- [READING PASSAGE]
Skip to contents

This function trains one or more machine learning models using repeated k-fold cross-validation, with optional model stacking and feature selection using Boruta. It supports stratified cross-validation, including the construction of k-folds stratified by cohorts when this information is available.

Usage

compute_features.training.ML(
  features_train,
  target_var,
  trait.positive,
  metric = "Accuracy",
  stack,
  k_folds = 10,
  n_rep = 5,
  LODO = FALSE,
  batch_id = NULL,
  file_name = NULL,
  ncores = NULL,
  return = FALSE,
  fold_construction_fun = NULL,
  fold_construction_args_fixed = NULL,
  fold_construction_args_tunable = NULL
)

Arguments

features_train

A data frame containing the features used for training (samples should be as rows).

target_var

A vector containing the target variable to predict.

trait.positive

Value in target_var to be considered as the positive class.

metric

Character. Metric used for hyperparameter tuning and model selection. Supported values are "Accuracy", "AUROC", and "AUPRC".

stack

Logical. Whether to perform model stacking. Default is FALSE.

k_folds

Integer. Number of folds to use in cross-validation.

n_rep

Integer. Number of repetitions of the cross-validation.

LODO

Logical. If TRUE, constructs folds stratified by cohorts (Leave-One-Dataset-Out CV).

batch_id

A vector indicating the cohort or batch for each sample (required only if LODO = TRUE).

file_name

Character. File name used to save plots in the Results/ directory.

ncores

Integer. Number of cores to use for parallelization. If not given, detectCores() - 1 will be used.

- [SUPPLIED MATERIAL]
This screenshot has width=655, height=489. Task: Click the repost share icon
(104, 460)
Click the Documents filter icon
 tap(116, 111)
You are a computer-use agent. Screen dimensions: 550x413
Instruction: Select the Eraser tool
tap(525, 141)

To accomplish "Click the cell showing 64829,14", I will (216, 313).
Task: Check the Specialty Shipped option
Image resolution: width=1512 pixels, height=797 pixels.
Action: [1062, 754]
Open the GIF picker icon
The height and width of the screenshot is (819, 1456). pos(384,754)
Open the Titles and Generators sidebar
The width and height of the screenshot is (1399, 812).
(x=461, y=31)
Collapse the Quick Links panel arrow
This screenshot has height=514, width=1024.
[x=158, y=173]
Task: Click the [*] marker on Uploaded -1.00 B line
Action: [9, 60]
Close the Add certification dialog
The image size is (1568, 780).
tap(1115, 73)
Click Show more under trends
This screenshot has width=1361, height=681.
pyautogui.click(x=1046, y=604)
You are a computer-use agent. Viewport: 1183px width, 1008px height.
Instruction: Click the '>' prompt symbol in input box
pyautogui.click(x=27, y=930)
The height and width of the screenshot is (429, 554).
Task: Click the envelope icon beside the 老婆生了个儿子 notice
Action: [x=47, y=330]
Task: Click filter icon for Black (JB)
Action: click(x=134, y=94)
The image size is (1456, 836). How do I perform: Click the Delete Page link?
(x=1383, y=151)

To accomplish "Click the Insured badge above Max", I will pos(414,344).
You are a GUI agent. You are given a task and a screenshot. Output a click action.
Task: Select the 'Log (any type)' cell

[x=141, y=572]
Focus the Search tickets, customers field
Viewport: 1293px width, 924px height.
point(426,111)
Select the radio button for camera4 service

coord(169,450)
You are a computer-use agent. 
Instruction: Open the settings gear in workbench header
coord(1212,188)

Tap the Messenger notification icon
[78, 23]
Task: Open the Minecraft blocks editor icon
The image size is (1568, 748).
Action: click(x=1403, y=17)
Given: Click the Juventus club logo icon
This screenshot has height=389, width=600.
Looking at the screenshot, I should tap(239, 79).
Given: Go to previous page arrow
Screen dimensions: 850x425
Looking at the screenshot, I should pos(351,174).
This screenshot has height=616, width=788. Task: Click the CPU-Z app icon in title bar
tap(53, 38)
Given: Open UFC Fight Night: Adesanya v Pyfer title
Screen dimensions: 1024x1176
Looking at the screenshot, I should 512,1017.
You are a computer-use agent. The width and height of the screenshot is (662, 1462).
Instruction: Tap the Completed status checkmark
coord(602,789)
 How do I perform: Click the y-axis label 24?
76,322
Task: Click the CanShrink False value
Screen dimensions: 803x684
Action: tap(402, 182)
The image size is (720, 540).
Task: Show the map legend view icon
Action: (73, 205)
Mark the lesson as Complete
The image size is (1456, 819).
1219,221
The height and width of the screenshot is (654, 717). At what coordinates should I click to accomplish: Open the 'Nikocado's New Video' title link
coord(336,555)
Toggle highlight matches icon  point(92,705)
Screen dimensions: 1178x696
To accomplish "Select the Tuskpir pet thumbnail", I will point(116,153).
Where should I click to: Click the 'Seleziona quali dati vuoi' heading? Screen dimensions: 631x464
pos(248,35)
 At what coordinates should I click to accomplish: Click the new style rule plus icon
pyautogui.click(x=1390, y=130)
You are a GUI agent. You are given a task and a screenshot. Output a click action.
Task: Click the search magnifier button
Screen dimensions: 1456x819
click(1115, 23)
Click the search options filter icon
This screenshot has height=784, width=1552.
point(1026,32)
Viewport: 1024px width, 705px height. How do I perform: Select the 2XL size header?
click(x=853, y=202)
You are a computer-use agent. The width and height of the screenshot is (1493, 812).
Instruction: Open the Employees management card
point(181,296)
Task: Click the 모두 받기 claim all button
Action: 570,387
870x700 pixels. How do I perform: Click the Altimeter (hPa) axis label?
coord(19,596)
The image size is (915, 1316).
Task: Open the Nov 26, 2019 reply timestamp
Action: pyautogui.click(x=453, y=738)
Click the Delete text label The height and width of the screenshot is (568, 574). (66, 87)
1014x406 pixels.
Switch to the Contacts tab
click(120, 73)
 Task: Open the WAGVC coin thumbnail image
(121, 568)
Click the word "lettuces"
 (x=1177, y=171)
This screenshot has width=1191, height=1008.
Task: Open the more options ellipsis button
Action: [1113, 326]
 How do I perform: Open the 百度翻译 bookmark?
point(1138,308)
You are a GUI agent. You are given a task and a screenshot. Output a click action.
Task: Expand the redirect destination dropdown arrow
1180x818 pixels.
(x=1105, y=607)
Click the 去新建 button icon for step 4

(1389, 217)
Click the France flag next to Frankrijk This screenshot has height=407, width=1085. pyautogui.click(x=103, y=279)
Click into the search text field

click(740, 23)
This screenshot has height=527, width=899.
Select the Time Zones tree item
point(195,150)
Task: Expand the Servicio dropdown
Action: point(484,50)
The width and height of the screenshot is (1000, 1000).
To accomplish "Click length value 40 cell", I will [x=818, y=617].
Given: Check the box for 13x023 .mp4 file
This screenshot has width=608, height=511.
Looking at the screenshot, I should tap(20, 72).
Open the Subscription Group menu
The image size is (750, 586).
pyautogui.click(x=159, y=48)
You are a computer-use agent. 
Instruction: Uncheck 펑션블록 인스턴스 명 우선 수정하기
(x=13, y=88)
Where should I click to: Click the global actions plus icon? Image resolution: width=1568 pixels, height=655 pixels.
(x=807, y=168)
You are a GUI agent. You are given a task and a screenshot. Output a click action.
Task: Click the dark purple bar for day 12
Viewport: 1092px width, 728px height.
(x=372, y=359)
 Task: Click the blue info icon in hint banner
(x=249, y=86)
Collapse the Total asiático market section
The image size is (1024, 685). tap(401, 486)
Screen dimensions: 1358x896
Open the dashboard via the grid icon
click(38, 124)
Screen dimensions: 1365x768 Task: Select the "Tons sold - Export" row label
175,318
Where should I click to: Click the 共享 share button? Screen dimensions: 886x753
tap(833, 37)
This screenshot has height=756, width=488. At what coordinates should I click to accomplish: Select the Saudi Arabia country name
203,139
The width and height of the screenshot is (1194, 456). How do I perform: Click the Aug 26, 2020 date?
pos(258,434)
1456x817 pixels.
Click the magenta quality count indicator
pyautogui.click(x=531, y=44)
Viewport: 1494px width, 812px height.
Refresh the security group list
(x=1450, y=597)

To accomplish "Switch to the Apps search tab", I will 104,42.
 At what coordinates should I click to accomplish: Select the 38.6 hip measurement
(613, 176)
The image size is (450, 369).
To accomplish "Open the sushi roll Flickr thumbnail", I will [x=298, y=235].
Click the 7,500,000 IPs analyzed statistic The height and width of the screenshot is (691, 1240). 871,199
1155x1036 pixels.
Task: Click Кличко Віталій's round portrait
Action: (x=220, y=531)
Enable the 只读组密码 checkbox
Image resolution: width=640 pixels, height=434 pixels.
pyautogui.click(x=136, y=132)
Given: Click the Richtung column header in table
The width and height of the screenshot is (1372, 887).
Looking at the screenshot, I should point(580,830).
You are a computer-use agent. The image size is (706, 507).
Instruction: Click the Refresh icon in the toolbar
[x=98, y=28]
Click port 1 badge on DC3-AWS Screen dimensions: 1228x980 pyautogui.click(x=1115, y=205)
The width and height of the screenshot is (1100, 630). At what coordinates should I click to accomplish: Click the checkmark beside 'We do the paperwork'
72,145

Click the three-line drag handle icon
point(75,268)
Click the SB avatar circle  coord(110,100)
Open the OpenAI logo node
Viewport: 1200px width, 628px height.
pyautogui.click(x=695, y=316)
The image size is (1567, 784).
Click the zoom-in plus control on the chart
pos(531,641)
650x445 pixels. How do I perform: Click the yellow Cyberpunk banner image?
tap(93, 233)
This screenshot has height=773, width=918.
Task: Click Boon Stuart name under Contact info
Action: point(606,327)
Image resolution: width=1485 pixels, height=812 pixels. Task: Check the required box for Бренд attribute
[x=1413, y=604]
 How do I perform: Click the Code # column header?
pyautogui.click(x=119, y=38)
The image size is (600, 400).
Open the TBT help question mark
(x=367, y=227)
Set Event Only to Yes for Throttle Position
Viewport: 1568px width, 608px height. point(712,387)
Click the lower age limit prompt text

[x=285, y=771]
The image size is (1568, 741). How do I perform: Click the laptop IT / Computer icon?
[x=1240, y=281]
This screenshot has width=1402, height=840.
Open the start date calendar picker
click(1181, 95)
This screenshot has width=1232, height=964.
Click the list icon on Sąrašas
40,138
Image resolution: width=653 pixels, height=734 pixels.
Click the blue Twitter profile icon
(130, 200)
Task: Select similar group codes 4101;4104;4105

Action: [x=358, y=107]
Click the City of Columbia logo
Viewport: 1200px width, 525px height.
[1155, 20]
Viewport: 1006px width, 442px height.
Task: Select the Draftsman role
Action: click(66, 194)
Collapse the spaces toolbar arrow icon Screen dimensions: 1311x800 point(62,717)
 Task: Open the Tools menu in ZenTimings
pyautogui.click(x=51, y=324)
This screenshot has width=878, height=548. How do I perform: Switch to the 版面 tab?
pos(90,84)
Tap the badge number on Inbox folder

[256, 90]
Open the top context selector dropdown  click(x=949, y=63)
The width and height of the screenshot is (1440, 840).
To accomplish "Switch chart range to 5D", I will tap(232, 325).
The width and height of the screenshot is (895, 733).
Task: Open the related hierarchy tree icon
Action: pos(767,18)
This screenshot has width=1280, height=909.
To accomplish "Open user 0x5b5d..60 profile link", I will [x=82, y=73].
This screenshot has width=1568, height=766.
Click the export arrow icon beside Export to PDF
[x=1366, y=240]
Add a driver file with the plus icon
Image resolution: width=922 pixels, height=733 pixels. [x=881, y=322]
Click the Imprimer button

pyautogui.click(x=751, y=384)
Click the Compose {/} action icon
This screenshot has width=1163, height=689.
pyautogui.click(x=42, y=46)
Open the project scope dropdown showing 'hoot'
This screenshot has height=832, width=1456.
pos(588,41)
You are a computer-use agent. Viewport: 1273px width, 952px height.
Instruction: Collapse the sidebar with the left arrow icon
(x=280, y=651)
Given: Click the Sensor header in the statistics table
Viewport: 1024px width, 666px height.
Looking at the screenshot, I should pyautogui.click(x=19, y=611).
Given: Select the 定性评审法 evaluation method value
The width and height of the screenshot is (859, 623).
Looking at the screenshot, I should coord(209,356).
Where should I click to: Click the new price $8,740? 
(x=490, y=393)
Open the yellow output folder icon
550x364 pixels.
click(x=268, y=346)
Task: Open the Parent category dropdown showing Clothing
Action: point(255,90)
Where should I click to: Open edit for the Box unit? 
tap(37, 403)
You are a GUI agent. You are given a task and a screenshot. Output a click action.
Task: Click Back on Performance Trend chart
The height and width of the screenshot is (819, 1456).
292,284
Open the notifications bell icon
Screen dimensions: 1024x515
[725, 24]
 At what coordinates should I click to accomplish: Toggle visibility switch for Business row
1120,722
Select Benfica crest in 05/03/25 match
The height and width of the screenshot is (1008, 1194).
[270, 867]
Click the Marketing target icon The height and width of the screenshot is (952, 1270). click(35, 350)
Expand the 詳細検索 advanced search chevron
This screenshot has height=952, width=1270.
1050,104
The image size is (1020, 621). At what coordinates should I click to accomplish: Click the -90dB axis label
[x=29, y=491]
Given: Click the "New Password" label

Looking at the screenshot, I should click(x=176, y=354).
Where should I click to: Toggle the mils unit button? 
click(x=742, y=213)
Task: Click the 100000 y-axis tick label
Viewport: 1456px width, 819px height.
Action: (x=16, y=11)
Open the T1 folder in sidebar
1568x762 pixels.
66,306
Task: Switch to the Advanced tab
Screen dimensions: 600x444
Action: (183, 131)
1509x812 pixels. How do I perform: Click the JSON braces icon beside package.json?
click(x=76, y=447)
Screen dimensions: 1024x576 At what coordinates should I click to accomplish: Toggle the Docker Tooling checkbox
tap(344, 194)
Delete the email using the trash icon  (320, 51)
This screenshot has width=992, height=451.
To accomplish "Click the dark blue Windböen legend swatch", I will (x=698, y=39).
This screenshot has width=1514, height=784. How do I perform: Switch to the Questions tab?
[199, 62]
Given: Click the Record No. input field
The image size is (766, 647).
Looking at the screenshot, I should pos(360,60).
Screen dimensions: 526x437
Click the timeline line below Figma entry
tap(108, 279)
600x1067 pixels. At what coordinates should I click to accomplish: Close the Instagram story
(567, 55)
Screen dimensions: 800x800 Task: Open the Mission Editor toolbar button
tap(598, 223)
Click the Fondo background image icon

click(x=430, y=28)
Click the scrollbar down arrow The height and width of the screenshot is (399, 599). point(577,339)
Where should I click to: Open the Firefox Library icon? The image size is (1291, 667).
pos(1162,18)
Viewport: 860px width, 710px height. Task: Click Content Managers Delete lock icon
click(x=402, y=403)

- [COMPLETE THE FOLLOWING]
#1 Print the section of the compute_features.training.ML documentation starting at "Value in target_var" and ending at "Default is FALSE.".
#2 Please supply what follows in the compute_features.training.ML documentation, continuing after the last line shown.

- [THE REPLIES]
#1
Value in target_var to be considered as the positive class.

metric

Character. Metric used for hyperparameter tuning and model selection. Supported values are "Accuracy", "AUROC", and "AUPRC".

stack

Logical. Whether to perform model stacking. Default is FALSE.

#2
return

Logical. Whether to return and save the plots generated by the function.

fold_construction_fun

Function. A custom function used to construct the cross-validation folds. This function must accept a bestune argument, which is used internally to inject optimized parameters after hyperparameter tuning. If bestune = NULL, the function will explore a parameter grid across folds (parallelized with foreach); if bestune is provided, the optimized parameters will be applied to rebuild the features on the full training data.

fold_construction_args_fixed

List. A list of arguments passed to fold_construction_fun that remain fixed during both cross-validation and final training.

fold_construction_args_tunable

List. A list of arguments passed to fold_construction_fun that define the hyperparameters to be tuned during cross-validation. Each element should contain candidate values for tuning.

Value

A list containing:

  • Trained model (or meta-learner if stack = TRUE)

  • Features used in model training (all features if feature.selection = FALSE)